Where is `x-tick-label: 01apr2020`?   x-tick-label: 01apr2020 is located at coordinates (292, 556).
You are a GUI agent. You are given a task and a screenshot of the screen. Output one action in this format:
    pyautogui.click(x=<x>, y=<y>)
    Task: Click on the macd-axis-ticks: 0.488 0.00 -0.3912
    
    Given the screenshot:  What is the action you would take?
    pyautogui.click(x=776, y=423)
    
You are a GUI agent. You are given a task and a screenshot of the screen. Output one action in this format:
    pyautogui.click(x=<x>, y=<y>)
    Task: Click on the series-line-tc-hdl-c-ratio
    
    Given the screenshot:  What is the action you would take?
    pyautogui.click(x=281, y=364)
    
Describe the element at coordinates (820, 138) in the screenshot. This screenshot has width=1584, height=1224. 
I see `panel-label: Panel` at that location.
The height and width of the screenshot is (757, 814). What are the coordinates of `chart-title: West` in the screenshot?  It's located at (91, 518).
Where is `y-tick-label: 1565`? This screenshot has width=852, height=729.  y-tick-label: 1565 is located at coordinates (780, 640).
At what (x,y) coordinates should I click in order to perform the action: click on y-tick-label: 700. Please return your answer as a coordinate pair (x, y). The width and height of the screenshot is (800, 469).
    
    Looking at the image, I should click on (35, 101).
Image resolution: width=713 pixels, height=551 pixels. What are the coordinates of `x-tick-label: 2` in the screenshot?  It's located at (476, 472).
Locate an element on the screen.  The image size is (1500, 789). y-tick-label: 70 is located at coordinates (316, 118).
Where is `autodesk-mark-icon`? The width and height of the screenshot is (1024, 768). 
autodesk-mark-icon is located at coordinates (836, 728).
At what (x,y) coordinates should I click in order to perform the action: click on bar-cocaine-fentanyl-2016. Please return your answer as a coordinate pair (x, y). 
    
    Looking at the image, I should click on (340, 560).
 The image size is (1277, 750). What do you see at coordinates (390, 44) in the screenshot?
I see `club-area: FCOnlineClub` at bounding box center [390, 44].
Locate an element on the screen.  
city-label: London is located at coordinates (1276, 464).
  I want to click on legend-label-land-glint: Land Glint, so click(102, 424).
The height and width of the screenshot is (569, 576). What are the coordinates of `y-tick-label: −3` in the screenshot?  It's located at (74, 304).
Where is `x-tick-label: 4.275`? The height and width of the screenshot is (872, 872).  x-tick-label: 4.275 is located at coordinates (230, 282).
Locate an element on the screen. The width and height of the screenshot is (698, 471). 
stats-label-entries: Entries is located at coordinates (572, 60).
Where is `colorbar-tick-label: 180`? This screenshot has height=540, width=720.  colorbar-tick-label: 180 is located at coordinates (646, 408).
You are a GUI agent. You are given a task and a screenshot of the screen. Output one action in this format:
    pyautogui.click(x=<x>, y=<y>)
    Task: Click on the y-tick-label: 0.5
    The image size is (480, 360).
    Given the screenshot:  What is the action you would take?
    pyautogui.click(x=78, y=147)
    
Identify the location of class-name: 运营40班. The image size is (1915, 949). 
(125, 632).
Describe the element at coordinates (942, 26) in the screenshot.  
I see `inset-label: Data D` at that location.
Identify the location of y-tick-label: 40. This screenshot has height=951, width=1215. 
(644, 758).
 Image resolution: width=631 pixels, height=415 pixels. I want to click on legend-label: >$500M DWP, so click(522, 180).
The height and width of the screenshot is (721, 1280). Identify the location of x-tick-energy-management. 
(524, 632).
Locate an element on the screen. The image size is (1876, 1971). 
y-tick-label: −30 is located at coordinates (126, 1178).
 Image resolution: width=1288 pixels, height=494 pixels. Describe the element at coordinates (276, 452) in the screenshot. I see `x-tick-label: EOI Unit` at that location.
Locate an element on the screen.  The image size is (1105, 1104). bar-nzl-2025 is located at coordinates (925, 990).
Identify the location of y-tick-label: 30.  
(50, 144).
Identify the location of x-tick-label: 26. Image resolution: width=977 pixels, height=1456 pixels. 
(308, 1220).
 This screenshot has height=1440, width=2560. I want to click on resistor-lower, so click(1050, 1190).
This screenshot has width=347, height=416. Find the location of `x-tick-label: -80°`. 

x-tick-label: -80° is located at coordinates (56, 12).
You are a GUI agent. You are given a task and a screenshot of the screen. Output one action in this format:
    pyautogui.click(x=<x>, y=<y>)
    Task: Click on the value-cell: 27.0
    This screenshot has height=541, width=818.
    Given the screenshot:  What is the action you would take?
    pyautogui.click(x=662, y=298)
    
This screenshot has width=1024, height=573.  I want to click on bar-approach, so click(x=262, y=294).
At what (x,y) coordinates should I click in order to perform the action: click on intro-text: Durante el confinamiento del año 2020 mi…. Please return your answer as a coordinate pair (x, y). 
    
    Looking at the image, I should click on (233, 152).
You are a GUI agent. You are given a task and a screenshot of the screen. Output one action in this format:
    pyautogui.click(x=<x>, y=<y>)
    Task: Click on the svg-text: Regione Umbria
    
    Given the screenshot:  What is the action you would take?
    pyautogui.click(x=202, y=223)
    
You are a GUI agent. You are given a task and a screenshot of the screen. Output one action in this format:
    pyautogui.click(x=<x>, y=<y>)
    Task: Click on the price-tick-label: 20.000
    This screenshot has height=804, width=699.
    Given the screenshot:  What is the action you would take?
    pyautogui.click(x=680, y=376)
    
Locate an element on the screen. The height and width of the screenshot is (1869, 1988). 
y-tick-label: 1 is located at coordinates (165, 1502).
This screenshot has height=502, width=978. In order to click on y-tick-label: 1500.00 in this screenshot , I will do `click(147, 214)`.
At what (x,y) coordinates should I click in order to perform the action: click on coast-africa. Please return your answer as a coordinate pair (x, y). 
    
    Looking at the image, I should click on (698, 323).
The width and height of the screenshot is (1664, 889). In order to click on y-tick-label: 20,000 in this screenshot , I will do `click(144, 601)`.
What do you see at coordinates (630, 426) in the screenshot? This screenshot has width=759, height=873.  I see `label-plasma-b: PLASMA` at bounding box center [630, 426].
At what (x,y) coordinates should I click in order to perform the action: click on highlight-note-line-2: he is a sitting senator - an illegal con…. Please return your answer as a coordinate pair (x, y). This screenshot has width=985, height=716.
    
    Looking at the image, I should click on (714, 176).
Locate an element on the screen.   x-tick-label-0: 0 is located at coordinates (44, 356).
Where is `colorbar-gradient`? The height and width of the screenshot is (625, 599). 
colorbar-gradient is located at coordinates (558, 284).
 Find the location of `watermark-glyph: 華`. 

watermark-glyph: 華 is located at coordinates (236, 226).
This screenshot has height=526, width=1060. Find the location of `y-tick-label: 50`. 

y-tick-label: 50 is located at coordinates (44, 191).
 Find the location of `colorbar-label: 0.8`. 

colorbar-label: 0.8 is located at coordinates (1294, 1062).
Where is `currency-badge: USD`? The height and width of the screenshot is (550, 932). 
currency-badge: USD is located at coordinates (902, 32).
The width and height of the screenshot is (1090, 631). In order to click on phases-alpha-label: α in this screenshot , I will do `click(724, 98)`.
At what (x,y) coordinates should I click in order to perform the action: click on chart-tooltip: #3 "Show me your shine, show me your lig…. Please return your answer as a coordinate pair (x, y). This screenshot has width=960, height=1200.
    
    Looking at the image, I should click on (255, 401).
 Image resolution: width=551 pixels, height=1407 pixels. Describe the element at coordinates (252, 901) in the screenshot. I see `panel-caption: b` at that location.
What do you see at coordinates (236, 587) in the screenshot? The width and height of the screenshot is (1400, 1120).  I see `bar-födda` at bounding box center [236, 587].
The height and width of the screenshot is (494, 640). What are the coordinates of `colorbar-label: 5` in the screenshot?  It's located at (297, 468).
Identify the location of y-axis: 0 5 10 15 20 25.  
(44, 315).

### Prompt
Copy out all of the lines above, putting "screen assistant" wherever "GUI agent" appears and changing nothing else.

### Result for this exercise
Where is `x-tick-label: 01apr2020`?   x-tick-label: 01apr2020 is located at coordinates (292, 556).
You are a screen assistant. You are given a task and a screenshot of the screen. Output one action in this format:
    pyautogui.click(x=<x>, y=<y>)
    Task: Click on the macd-axis-ticks: 0.488 0.00 -0.3912
    
    Given the screenshot:  What is the action you would take?
    pyautogui.click(x=776, y=423)
    
You are a screen assistant. You are given a task and a screenshot of the screen. Output one action in this format:
    pyautogui.click(x=<x>, y=<y>)
    Task: Click on the series-line-tc-hdl-c-ratio
    
    Given the screenshot:  What is the action you would take?
    pyautogui.click(x=281, y=364)
    
Describe the element at coordinates (820, 138) in the screenshot. This screenshot has width=1584, height=1224. 
I see `panel-label: Panel` at that location.
The height and width of the screenshot is (757, 814). What are the coordinates of `chart-title: West` in the screenshot?  It's located at (91, 518).
Where is `y-tick-label: 1565`? This screenshot has width=852, height=729.  y-tick-label: 1565 is located at coordinates (780, 640).
At what (x,y) coordinates should I click in order to perform the action: click on y-tick-label: 700. Please return your answer as a coordinate pair (x, y). The width and height of the screenshot is (800, 469).
    
    Looking at the image, I should click on (35, 101).
Image resolution: width=713 pixels, height=551 pixels. What are the coordinates of `x-tick-label: 2` in the screenshot?  It's located at (476, 472).
Locate an element on the screen.  The image size is (1500, 789). y-tick-label: 70 is located at coordinates (316, 118).
Where is `autodesk-mark-icon`? The width and height of the screenshot is (1024, 768). 
autodesk-mark-icon is located at coordinates (836, 728).
At what (x,y) coordinates should I click in order to perform the action: click on bar-cocaine-fentanyl-2016. Please return your answer as a coordinate pair (x, y). 
    
    Looking at the image, I should click on (340, 560).
 The image size is (1277, 750). What do you see at coordinates (390, 44) in the screenshot?
I see `club-area: FCOnlineClub` at bounding box center [390, 44].
Locate an element on the screen.  
city-label: London is located at coordinates (1276, 464).
  I want to click on legend-label-land-glint: Land Glint, so click(102, 424).
The height and width of the screenshot is (569, 576). What are the coordinates of `y-tick-label: −3` in the screenshot?  It's located at (74, 304).
Where is `x-tick-label: 4.275`? The height and width of the screenshot is (872, 872).  x-tick-label: 4.275 is located at coordinates (230, 282).
Locate an element on the screen. The width and height of the screenshot is (698, 471). 
stats-label-entries: Entries is located at coordinates (572, 60).
Where is `colorbar-tick-label: 180`? This screenshot has height=540, width=720.  colorbar-tick-label: 180 is located at coordinates (646, 408).
You are a screen assistant. You are given a task and a screenshot of the screen. Output one action in this format:
    pyautogui.click(x=<x>, y=<y>)
    Task: Click on the y-tick-label: 0.5
    The image size is (480, 360).
    Given the screenshot:  What is the action you would take?
    pyautogui.click(x=78, y=147)
    
Identify the location of class-name: 运营40班. The image size is (1915, 949). 
(125, 632).
Describe the element at coordinates (942, 26) in the screenshot.  
I see `inset-label: Data D` at that location.
Identify the location of y-tick-label: 40. This screenshot has height=951, width=1215. 
(644, 758).
 Image resolution: width=631 pixels, height=415 pixels. I want to click on legend-label: >$500M DWP, so click(522, 180).
The height and width of the screenshot is (721, 1280). Identify the location of x-tick-energy-management. 
(524, 632).
Locate an element on the screen. The image size is (1876, 1971). 
y-tick-label: −30 is located at coordinates (126, 1178).
 Image resolution: width=1288 pixels, height=494 pixels. Describe the element at coordinates (276, 452) in the screenshot. I see `x-tick-label: EOI Unit` at that location.
Locate an element on the screen.  The image size is (1105, 1104). bar-nzl-2025 is located at coordinates (925, 990).
Identify the location of y-tick-label: 30.  
(50, 144).
Identify the location of x-tick-label: 26. Image resolution: width=977 pixels, height=1456 pixels. 
(308, 1220).
 This screenshot has height=1440, width=2560. I want to click on resistor-lower, so click(1050, 1190).
This screenshot has width=347, height=416. Find the location of `x-tick-label: -80°`. 

x-tick-label: -80° is located at coordinates (56, 12).
You are a screen assistant. You are given a task and a screenshot of the screen. Output one action in this format:
    pyautogui.click(x=<x>, y=<y>)
    Task: Click on the value-cell: 27.0
    This screenshot has height=541, width=818.
    Given the screenshot:  What is the action you would take?
    pyautogui.click(x=662, y=298)
    
This screenshot has width=1024, height=573.  I want to click on bar-approach, so click(x=262, y=294).
At what (x,y) coordinates should I click in order to perform the action: click on intro-text: Durante el confinamiento del año 2020 mi…. Please return your answer as a coordinate pair (x, y). 
    
    Looking at the image, I should click on (233, 152).
You are a screen assistant. You are given a task and a screenshot of the screen. Output one action in this format:
    pyautogui.click(x=<x>, y=<y>)
    Task: Click on the svg-text: Regione Umbria
    
    Given the screenshot:  What is the action you would take?
    pyautogui.click(x=202, y=223)
    
You are a screen assistant. You are given a task and a screenshot of the screen. Output one action in this format:
    pyautogui.click(x=<x>, y=<y>)
    Task: Click on the price-tick-label: 20.000
    This screenshot has height=804, width=699.
    Given the screenshot:  What is the action you would take?
    pyautogui.click(x=680, y=376)
    
Locate an element on the screen. The height and width of the screenshot is (1869, 1988). 
y-tick-label: 1 is located at coordinates (165, 1502).
This screenshot has height=502, width=978. In order to click on y-tick-label: 1500.00 in this screenshot , I will do `click(147, 214)`.
At what (x,y) coordinates should I click in order to perform the action: click on coast-africa. Please return your answer as a coordinate pair (x, y). 
    
    Looking at the image, I should click on (698, 323).
The width and height of the screenshot is (1664, 889). In order to click on y-tick-label: 20,000 in this screenshot , I will do `click(144, 601)`.
What do you see at coordinates (630, 426) in the screenshot? This screenshot has width=759, height=873.  I see `label-plasma-b: PLASMA` at bounding box center [630, 426].
At what (x,y) coordinates should I click in order to perform the action: click on highlight-note-line-2: he is a sitting senator - an illegal con…. Please return your answer as a coordinate pair (x, y). This screenshot has width=985, height=716.
    
    Looking at the image, I should click on (714, 176).
Locate an element on the screen.   x-tick-label-0: 0 is located at coordinates (44, 356).
Where is `colorbar-gradient`? The height and width of the screenshot is (625, 599). 
colorbar-gradient is located at coordinates (558, 284).
 Find the location of `watermark-glyph: 華`. 

watermark-glyph: 華 is located at coordinates (236, 226).
This screenshot has height=526, width=1060. Find the location of `y-tick-label: 50`. 

y-tick-label: 50 is located at coordinates (44, 191).
 Find the location of `colorbar-label: 0.8`. 

colorbar-label: 0.8 is located at coordinates (1294, 1062).
Where is `currency-badge: USD`? The height and width of the screenshot is (550, 932). 
currency-badge: USD is located at coordinates (902, 32).
The width and height of the screenshot is (1090, 631). In order to click on phases-alpha-label: α in this screenshot , I will do `click(724, 98)`.
At what (x,y) coordinates should I click in order to perform the action: click on chart-tooltip: #3 "Show me your shine, show me your lig…. Please return your answer as a coordinate pair (x, y). This screenshot has width=960, height=1200.
    
    Looking at the image, I should click on (255, 401).
 Image resolution: width=551 pixels, height=1407 pixels. Describe the element at coordinates (252, 901) in the screenshot. I see `panel-caption: b` at that location.
What do you see at coordinates (236, 587) in the screenshot? The width and height of the screenshot is (1400, 1120).  I see `bar-födda` at bounding box center [236, 587].
The height and width of the screenshot is (494, 640). What are the coordinates of `colorbar-label: 5` in the screenshot?  It's located at (297, 468).
Identify the location of y-axis: 0 5 10 15 20 25.  
(44, 315).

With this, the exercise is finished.